Conheça a seguir as atividades denunciadas no documentário. Longe de
acabar, elas continuam a degradar a condição humana.
1. “Mula humana” no vulcão.
Todos os dias, por algumas miseráveis moedas, dezenas de homens sobem ao
vulcão indonésio Kawah Ijen para, asfixiados por fumaças tóxicas, arrancar
enormes blocos de enxofre das suas entranhas. Sobem ao vulcão entre cantos e
tosses, mas descem carregados como mulas, com mais de 100 quilos de mineral
deformando suas costas. Numa cena do filme “Workingman’s Death”, um mineiro,
possivelmente blefando, conta a outro como beijou uma mulher francesa que tinha
acabado de conhecer. “Eu estava com o nariz sujo por causa dos vapores do
enxofre, mas ela me deixou beijá-la. Foi muito bom.” É cada vez maior o número
de turistas que vêm ao vulcão para tirar fotos ao lado das “mulas humanas”.

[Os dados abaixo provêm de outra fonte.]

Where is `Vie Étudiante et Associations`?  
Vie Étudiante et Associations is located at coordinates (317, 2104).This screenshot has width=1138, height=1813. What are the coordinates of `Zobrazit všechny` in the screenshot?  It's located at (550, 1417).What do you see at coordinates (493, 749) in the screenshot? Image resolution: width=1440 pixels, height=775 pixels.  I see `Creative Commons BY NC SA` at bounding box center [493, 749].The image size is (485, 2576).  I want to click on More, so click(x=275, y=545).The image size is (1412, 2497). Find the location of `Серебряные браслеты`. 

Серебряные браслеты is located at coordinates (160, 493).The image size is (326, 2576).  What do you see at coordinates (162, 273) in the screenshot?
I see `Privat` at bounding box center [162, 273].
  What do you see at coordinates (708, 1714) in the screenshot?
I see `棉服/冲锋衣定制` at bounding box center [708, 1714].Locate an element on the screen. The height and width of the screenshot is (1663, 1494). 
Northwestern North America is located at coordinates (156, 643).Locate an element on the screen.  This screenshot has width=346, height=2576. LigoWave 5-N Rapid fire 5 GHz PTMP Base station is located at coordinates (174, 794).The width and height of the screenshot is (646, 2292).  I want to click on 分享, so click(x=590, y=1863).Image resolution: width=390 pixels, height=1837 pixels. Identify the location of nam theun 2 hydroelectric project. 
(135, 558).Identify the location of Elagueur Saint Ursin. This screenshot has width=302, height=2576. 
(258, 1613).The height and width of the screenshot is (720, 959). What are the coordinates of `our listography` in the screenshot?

2. Trabalhador de matadouro numa cidade petroleira.
O nigeriano Isaac Mohammed levanta-se todos os dias às cinco da manhã
para ir ao matadouro da sua cidade degolar cabras e vacas. Ele trabalha no
mercado de carne de Port Harcourt, uma cidade do delta do rio Níger na qual
convivem a pobreza extrema com a ostentação das petroleiras ocidentais, como a
Shell. Durante sua jornada, os abatedores arrastam pesadas cabeças de vaca pela
lama para leva-las até a fogueira, onde serão cozinhadas para venda. E, no
final do dia, se não levaram uma chifrada de um zebu, muitos completam seu
miserável salário com outros trabalhos, como dirigir uma moto-táxi.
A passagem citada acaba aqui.